- Problem details: Below are the records; copy out every line that holds the word "link".

- Stored items from a collection:
--------------------

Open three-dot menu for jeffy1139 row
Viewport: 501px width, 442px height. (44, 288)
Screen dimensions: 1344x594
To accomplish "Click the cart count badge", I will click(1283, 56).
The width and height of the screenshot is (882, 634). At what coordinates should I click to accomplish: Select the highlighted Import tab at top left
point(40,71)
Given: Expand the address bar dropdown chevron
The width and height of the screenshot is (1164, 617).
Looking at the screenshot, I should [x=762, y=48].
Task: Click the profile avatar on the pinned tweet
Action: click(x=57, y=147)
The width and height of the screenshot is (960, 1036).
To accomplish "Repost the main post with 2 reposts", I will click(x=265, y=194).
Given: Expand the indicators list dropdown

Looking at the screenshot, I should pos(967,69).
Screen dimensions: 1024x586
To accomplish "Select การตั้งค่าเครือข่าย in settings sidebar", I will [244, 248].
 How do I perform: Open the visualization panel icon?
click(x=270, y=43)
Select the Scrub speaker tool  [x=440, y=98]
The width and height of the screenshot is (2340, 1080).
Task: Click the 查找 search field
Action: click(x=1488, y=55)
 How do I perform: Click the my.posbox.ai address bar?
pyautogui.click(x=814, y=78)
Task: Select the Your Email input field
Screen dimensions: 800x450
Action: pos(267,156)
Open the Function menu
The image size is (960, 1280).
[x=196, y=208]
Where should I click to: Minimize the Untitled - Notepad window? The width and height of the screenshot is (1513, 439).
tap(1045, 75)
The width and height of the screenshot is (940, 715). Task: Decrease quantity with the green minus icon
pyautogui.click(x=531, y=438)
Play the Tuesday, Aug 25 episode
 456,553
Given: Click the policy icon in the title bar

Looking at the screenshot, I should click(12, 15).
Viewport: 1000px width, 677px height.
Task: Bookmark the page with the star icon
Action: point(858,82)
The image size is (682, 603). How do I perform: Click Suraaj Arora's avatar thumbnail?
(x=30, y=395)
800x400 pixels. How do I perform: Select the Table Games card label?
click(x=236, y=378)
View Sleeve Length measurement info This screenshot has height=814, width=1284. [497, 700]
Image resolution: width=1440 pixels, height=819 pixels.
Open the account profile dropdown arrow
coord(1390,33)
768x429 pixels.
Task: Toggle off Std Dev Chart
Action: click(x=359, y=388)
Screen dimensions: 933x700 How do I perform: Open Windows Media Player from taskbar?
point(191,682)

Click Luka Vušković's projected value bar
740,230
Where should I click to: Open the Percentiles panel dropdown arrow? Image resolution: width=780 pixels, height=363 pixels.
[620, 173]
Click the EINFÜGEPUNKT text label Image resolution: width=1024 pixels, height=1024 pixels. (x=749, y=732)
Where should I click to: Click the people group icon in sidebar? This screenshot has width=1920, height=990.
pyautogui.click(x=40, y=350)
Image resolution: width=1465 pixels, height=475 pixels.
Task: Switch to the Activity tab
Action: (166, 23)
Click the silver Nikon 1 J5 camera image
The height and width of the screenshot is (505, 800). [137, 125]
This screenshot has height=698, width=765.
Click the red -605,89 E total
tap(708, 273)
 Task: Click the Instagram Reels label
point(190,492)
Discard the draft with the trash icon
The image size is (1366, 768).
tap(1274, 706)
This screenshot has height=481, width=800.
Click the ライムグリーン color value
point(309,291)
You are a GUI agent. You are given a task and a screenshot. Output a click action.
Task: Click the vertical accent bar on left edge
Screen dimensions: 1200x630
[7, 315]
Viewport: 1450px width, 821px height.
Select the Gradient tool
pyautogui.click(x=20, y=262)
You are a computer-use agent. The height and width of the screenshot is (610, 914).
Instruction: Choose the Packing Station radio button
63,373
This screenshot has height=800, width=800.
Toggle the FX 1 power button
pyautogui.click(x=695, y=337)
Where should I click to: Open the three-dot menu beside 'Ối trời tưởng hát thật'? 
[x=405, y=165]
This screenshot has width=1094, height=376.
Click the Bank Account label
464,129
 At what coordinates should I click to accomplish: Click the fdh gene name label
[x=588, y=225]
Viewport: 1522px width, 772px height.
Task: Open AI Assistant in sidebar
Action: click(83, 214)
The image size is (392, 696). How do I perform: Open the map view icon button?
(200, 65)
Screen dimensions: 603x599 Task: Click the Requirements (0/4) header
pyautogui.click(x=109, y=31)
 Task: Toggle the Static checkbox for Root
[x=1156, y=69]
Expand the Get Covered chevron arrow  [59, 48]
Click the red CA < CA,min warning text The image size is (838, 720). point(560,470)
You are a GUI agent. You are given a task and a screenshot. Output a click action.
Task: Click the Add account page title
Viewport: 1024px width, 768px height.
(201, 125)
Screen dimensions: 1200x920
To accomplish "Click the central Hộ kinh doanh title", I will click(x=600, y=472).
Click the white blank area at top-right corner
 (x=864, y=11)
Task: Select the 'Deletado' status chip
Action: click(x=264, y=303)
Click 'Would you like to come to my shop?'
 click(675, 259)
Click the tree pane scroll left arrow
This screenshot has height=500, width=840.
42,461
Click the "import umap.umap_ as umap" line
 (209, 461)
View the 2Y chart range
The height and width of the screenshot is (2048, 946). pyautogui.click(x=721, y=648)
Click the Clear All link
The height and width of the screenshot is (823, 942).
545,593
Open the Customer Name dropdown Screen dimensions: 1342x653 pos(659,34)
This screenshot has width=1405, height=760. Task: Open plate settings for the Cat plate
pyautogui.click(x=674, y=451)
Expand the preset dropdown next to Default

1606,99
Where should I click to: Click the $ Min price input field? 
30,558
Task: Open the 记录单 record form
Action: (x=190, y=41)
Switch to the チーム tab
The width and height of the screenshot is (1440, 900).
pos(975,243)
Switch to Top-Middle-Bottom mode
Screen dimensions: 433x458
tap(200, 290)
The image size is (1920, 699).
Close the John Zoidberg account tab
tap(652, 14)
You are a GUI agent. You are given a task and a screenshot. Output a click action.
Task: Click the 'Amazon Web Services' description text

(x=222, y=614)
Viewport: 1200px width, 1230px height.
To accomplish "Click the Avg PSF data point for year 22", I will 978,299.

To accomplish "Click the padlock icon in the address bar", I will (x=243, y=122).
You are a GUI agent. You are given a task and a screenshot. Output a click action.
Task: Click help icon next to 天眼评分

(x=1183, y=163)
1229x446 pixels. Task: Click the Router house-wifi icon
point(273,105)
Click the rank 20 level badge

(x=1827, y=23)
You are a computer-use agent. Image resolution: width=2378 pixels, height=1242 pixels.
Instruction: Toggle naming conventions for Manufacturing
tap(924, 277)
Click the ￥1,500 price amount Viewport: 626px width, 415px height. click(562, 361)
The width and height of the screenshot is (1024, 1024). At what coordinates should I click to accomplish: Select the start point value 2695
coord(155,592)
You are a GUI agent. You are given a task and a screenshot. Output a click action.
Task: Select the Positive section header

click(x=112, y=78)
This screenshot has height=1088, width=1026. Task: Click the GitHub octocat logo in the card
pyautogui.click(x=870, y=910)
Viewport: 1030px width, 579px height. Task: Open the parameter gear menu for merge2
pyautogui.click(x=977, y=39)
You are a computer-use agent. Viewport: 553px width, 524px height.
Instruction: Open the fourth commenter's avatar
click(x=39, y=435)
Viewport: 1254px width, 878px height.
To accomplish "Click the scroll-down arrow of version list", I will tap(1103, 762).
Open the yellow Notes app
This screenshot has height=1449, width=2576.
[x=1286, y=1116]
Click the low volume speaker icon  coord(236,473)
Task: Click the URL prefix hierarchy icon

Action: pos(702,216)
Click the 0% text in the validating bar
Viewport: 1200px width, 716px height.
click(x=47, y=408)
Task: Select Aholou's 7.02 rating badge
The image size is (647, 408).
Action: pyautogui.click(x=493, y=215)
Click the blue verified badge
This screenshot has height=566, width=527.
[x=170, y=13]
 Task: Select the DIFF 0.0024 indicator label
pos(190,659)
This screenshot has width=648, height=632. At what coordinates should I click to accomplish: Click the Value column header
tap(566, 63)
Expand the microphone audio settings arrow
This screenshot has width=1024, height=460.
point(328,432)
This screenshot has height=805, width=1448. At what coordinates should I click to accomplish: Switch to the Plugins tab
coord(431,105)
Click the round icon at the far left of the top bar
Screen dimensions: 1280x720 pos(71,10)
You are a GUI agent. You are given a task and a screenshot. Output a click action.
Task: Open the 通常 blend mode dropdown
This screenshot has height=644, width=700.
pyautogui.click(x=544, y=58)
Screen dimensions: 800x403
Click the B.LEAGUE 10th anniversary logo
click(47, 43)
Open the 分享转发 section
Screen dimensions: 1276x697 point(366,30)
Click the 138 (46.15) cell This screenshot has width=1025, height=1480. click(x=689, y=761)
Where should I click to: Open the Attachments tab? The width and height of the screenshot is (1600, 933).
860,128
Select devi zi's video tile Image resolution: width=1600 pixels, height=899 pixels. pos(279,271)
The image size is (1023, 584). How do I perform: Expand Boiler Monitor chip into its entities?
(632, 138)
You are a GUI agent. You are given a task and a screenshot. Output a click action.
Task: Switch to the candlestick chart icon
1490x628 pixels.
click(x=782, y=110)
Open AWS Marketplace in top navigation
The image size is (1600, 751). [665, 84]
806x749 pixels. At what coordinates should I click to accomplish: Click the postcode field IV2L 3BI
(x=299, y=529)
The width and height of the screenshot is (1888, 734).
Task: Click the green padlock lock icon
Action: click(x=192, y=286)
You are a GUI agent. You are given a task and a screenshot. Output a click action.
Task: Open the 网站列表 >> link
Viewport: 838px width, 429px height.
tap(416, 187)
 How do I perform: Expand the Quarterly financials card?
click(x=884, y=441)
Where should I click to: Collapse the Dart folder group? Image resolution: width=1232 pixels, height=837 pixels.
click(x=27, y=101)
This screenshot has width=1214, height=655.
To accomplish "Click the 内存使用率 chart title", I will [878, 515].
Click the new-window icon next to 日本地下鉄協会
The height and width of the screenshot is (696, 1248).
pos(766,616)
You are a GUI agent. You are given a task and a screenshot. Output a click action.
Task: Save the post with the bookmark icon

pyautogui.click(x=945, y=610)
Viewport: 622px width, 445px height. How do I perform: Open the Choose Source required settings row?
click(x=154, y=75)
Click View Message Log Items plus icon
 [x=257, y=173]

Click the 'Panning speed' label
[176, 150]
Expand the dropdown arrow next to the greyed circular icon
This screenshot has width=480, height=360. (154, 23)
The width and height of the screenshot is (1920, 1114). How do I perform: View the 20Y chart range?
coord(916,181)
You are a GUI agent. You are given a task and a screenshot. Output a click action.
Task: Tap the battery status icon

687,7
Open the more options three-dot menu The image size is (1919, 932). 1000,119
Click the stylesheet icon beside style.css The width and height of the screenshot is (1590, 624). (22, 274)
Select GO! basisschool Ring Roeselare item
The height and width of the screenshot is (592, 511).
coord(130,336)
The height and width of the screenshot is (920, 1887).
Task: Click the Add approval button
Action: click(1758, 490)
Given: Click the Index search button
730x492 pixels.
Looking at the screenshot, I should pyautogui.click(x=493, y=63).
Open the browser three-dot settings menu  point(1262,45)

--------------------

- Your solution:
Click the Clear All link
Task: Open the 网站列表 >> link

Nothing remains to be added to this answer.